[Raw records]
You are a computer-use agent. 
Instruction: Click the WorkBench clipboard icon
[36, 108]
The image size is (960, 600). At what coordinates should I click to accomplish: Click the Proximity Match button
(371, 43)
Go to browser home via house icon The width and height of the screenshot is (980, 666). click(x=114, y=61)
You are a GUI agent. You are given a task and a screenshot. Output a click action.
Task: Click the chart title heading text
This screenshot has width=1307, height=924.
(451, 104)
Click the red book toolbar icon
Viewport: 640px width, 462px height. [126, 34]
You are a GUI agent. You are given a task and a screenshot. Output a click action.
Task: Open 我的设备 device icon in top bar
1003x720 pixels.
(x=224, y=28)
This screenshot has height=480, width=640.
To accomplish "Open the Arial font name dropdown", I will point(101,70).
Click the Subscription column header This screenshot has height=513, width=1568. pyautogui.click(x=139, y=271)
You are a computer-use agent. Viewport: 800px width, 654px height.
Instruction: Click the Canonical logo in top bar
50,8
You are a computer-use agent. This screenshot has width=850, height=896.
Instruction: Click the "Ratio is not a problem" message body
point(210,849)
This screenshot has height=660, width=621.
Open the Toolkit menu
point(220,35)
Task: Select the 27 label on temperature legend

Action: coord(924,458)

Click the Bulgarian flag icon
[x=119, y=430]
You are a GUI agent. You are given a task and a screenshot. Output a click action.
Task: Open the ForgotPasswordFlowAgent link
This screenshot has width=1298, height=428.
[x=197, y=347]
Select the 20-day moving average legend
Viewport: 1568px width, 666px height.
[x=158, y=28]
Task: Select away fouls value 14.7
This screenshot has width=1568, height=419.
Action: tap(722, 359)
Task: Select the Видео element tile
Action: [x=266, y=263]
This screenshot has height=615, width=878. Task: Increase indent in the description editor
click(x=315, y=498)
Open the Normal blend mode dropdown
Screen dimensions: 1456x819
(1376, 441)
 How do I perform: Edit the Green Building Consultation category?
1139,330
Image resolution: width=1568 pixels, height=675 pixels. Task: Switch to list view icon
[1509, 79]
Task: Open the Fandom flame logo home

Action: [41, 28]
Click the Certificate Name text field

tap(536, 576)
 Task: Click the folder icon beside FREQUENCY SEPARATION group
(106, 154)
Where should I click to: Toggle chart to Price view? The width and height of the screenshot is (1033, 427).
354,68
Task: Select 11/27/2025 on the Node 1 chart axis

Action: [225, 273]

— AIM OF THE TASK —
Reproduce the records verbatim, starting at the first line and ending at the line that contains "Go to browser", with both of those lines included.

— EXERCISE SOLUTION —
You are a computer-use agent. 
Instruction: Click the WorkBench clipboard icon
[36, 108]
The image size is (960, 600). At what coordinates should I click to accomplish: Click the Proximity Match button
(371, 43)
Go to browser home via house icon The width and height of the screenshot is (980, 666). click(x=114, y=61)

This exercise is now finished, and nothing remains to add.